Schwäbische Zeitung (Riedlingen)
Grüne wählen realpolitischen Kurs
Partei zieht mit Özdemir und Göring-Eckardt in Wahlkampf – Niederlage für linken Flügel
(sz/dpa/AFP) - Die Grünen ziehen mit Fraktionschefin Katrin Göring-Eckardt und Parteichef Cem Özdemir als Spitzenkandidaten in den Bundestagswahlkampf. Beide gehören zum realpolitischen Flügel der Grünen und gelten als mögliche Wegbereiter einer Koalition mit der Union.

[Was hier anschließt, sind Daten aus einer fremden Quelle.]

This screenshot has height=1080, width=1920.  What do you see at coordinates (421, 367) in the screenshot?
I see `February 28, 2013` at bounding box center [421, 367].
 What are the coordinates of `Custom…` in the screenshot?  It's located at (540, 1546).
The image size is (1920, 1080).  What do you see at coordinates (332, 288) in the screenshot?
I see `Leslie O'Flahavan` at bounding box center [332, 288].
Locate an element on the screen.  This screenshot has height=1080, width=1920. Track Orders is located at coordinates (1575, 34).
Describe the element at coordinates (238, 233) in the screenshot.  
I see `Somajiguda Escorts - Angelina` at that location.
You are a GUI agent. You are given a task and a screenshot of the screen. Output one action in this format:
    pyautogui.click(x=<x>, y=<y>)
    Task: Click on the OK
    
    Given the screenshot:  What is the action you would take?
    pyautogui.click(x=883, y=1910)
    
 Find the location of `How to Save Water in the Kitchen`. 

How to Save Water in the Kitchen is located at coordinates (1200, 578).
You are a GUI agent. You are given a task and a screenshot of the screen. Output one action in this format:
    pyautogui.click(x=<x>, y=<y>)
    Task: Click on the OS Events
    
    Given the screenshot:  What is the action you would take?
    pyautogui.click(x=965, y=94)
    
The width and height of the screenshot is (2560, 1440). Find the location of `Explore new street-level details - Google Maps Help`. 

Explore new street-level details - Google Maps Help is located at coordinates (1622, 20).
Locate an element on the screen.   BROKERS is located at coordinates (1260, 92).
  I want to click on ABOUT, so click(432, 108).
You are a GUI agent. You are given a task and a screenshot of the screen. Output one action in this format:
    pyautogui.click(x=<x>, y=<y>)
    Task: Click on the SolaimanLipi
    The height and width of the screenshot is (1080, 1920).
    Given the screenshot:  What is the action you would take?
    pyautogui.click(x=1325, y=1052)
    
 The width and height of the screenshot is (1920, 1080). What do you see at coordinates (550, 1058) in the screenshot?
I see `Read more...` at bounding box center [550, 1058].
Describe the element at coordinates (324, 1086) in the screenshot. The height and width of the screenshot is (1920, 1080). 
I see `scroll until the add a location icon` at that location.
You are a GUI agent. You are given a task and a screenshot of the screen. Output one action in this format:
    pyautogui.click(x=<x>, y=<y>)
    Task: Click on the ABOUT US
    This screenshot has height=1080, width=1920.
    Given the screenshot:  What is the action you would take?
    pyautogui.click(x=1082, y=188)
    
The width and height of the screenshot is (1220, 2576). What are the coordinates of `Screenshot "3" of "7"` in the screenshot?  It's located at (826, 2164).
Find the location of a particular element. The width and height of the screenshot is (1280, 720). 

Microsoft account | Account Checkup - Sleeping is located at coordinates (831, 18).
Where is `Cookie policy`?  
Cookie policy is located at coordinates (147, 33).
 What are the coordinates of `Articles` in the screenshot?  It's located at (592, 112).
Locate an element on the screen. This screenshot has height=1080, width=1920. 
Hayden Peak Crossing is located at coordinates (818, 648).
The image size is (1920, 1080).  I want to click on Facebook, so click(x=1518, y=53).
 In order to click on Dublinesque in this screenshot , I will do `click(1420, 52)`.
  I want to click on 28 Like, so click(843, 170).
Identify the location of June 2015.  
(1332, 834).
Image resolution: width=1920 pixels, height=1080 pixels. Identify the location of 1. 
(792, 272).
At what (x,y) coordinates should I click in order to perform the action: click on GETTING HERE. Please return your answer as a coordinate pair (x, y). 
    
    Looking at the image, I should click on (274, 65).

Bei den Grünen im Südwesten stieß die Wahl Özdemirs auf positive Resonanz.
Özdemir hatte sich in der Wahl der Parteibasis mit knapp 35,96 Prozent und einem knappen Vorsprung von 75 Stimmen gegen den bundesweit eher unbekannten schleswig- holsteinischen Landesminister Robert Habeck (35,74 Prozent) durchgesetzt. Am schlechtesten schnitt der einzige Bewerber vom linken Parteiflügel ab: Der Fraktionsvorsitzende Anton Hofreiter holte rund 26,2 Prozent der Stimmen. Göring-Eckardt als einzige weibliche Kandidatin bekam 70,6 Prozent Zustimmung.
Özdemir meldete einen Anspruch auf eine Regierungsbeteiligung der Grünen nach der Bundestagswahl an. Er wolle die Grünen zu einem „starken Wahlergebnis führen, damit an uns am Ende kein Weg vorbeiführt“, sagte er in Berlin. In Umfra- gen haben aber derzeit weder Schwarz-Grün noch Rot-Rot-Grün eine Mehrheit.
„Ich werde das Spitzenduo im Wahlkampf tatkräftig unterstützen und bin überzeugt, dass wir ein wirklich gutes Ergebnis bei der Bundestagswahl einfahren werden“, sagte der baden-württembergische Ministerpräsident Winfried Kretschmann (Grünen)am Mittwoch in Stuttgart zu dem Ergebnis der Urwahl. Gemischt fielen die Reaktionen bei der CDU in Baden-Württemberg aus. Der Vorsitzende der CDU-Landtagsfraktion, Wolfgang Reinhart, sagte, die Wahl Özdemirs zum Spitzenkandidaten stabilisiere die grün-schwarze Koalition im Südwesten. „Das eröffnet zudem eine politische Perspektive bei der kommenden Bundestagswahl“, meinte er. Hingegen steuern die Grünen nach Ansicht von CDU-Generalsekretär Manuel Hagel auf eine Zerreißprobe zu. „Nun wird sich zeigen, ob tatsächlich die gesamte grüne Partei hinter einem Spitzenduo steht, das dem Realo-Flügel zugeordnet wird.“Ein großer Teil der Grünen-Bundespartei ist seiner Ansicht nach im Fundi-Flügel verwurzelt.